Air Force, as Michigan fans know, will be annoying. Michigan fans should not be surprised if the game produces another ugly, unsatisfying result (I hope not, because I'll be in the stadium for it).

But a win makes Michigan 3-0 heading into conference play. That's when the fun begins.

Miscellaneous Minutiae
  • Ty Isaac eclipsed the 100-yard mark for the second straight game. It's taken some time, but if the light has officially gone on for him, Michigan will have a really nice, versatile 1a/b running back. Carries will continue to be split, of course, but it would be nice to see somebody notch 1,000-plus yards. 
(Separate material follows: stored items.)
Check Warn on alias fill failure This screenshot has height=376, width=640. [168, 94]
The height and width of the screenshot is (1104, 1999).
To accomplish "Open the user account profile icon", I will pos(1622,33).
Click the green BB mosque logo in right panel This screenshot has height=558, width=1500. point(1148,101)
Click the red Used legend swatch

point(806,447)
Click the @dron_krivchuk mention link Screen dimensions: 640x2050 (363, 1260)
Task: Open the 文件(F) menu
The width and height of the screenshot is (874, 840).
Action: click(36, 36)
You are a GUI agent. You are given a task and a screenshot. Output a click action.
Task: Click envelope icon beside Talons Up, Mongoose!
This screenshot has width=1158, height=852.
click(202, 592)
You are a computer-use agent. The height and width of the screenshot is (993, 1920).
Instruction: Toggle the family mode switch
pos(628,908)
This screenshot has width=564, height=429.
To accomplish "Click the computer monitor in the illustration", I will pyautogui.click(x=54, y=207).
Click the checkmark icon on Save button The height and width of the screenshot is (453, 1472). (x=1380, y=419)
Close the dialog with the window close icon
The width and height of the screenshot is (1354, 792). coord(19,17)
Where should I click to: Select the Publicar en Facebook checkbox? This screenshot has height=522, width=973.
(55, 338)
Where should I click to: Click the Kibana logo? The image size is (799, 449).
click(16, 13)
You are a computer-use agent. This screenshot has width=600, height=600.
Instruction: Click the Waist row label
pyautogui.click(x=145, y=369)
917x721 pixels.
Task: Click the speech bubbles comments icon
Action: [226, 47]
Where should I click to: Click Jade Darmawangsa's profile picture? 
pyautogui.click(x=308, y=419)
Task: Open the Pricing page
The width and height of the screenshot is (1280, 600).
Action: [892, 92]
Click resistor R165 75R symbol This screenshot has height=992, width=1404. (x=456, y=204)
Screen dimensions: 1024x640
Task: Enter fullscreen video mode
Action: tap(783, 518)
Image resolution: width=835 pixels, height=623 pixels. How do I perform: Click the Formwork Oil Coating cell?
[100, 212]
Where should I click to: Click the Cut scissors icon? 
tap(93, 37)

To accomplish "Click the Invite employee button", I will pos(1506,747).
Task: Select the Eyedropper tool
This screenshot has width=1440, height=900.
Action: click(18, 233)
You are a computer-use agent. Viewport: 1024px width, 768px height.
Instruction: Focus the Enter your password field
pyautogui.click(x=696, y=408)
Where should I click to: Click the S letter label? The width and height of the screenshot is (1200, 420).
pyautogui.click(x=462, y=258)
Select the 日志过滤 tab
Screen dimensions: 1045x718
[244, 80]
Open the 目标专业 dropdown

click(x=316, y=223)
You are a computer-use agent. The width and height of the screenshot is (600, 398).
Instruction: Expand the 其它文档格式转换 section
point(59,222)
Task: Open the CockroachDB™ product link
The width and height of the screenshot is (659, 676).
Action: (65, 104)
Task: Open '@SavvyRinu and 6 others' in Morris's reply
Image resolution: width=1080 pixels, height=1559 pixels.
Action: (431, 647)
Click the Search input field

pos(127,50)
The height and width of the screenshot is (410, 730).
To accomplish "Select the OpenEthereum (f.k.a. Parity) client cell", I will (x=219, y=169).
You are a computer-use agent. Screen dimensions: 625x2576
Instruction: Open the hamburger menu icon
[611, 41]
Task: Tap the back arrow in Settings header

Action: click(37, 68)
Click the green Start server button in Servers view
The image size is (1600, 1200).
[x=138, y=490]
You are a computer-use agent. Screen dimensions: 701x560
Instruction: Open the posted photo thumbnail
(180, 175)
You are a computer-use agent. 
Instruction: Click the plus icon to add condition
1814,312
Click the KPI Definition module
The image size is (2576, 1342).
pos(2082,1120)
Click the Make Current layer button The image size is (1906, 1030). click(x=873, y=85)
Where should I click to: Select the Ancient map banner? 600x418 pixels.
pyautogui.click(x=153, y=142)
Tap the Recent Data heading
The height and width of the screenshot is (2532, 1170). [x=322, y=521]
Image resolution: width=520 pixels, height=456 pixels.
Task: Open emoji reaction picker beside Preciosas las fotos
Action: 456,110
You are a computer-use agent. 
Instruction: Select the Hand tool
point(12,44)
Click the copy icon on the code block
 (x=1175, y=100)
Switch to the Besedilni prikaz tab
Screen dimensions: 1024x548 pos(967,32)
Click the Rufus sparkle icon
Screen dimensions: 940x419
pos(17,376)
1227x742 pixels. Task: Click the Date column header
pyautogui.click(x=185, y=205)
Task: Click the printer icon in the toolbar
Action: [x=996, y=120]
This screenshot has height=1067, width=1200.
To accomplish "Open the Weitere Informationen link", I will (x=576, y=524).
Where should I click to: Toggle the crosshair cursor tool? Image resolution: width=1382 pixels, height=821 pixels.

  • Special teams are back to not being so fun. Getting ready to watch Jabrill Peppers return a punt was like being enveloped in an aura of warmth and ultimate safety. Nothing bad could ever happen, and it never did. While Donovan Peoples-Jones flashed some ability to make some things happen against Florida, fielding much less booming Cincinnati punts proved to be a more harrowing affair. Switching him out for Grant Perry was the correct (and obvious) move. It sounds like DPJ will be back out there returning punts, though, per Harbaugh
  • Say what you will about Speight's accuracy, but he's been dealing about as well as you could ask for on the deep shots. That touchdown pass to Crawford on the first drive was a parabolic beauty. 
  • If you looked closely, you could see cartoon smoke rushing from Rashan Gary's helmet earholes after that roughing the passer penalty against him. He was, indeed, mad. 
  • Tyree Kinnel has exceeded expectations thus far. I think a lot of people sort of automatically assumed he'd be competent, as a factor of his relative experience and general offseason chatter. But he's been more than competent — so far, he's been a legitimate playmaker. Guys like Josh Metellus and Khaleke Hudson get all the hype when it comes to athleticism and ability to close and bring the noise, but Kinnel is right there with them in those departments. Kinnel's Big Ten Defensive Player of the Week nod was well-earned.